→ Data records:
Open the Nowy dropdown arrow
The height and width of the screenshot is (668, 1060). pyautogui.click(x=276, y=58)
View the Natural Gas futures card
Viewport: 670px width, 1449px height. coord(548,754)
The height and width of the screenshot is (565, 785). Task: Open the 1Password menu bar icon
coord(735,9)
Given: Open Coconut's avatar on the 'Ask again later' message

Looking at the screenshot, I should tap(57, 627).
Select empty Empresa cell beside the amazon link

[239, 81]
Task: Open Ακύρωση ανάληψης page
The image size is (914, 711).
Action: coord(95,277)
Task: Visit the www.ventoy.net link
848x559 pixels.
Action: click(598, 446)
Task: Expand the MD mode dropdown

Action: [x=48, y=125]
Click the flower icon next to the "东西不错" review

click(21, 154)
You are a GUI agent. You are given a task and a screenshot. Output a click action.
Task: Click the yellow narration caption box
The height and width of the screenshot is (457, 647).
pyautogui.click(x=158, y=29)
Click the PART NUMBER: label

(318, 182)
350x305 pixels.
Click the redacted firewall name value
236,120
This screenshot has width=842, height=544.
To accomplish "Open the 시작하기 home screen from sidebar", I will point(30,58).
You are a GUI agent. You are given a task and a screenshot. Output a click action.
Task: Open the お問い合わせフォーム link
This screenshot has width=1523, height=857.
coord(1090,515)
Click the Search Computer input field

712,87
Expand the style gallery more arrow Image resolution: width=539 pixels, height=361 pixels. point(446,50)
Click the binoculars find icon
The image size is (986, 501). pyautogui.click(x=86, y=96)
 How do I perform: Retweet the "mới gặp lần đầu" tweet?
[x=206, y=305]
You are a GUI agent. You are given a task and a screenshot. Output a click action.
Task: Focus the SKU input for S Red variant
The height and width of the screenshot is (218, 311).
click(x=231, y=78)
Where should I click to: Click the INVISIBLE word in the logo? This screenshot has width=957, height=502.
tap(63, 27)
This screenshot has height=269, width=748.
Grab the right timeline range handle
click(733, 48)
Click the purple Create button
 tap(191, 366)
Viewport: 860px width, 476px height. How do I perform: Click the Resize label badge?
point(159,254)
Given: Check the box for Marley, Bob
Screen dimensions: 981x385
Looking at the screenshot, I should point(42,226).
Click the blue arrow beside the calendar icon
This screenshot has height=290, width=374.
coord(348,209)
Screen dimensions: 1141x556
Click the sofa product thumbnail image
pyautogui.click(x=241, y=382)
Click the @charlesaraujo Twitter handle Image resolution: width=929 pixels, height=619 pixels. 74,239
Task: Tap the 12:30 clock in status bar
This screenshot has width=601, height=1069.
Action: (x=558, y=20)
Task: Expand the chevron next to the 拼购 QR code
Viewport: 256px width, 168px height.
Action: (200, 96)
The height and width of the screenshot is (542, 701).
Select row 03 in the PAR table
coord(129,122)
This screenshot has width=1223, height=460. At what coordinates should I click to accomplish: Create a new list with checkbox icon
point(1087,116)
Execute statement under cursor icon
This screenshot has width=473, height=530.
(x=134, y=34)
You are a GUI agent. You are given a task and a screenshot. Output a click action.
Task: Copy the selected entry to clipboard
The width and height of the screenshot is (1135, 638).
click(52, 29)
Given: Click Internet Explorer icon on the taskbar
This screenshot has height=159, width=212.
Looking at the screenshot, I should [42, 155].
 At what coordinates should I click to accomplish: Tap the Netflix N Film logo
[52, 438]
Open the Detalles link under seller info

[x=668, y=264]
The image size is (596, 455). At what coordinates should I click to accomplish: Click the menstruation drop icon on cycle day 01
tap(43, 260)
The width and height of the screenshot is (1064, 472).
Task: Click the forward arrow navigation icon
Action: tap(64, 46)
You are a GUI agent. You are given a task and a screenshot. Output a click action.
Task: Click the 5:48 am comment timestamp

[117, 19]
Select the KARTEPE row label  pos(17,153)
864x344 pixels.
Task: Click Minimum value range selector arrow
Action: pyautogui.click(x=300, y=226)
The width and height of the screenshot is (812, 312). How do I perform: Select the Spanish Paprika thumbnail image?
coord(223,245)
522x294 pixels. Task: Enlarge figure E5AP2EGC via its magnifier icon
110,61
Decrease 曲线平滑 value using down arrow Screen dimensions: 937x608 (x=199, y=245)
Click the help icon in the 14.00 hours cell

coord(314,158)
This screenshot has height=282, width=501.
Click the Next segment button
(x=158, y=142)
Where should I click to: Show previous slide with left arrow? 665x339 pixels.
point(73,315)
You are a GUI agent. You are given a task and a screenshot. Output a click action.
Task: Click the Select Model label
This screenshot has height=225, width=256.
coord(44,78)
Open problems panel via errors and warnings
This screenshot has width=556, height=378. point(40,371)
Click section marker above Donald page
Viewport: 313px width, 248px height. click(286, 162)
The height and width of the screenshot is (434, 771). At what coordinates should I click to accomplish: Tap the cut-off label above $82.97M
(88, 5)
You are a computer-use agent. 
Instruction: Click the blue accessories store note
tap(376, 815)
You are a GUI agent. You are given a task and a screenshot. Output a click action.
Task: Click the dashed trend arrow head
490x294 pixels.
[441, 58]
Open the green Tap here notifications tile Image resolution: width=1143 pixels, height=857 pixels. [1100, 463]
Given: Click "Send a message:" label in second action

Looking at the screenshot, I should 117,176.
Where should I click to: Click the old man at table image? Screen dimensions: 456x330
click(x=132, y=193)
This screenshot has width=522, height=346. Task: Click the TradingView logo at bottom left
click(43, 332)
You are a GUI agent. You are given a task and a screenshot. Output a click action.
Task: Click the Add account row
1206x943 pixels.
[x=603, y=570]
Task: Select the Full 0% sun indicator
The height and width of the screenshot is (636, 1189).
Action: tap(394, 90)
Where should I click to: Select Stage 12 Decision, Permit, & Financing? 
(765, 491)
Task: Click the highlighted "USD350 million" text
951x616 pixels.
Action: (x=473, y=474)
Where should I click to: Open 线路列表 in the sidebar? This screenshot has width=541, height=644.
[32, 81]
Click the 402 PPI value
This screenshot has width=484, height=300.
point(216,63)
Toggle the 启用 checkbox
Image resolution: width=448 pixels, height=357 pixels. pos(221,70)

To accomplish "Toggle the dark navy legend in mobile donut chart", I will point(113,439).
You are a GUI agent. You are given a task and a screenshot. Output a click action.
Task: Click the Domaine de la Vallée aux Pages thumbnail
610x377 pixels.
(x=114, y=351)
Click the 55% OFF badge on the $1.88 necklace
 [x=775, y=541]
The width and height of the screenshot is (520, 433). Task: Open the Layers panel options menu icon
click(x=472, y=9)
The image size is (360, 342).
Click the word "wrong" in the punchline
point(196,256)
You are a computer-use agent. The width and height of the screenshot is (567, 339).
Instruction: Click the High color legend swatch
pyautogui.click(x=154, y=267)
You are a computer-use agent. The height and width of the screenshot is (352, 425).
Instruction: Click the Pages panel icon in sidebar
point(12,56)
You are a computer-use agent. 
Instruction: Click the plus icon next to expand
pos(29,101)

→ Task instructions:
Lines holding the word "will" should be copied from the entries above.

→ Solution:
To accomplish "Open the 시작하기 home screen from sidebar", I will point(30,58).
To accomplish "Toggle the dark navy legend in mobile donut chart", I will point(113,439).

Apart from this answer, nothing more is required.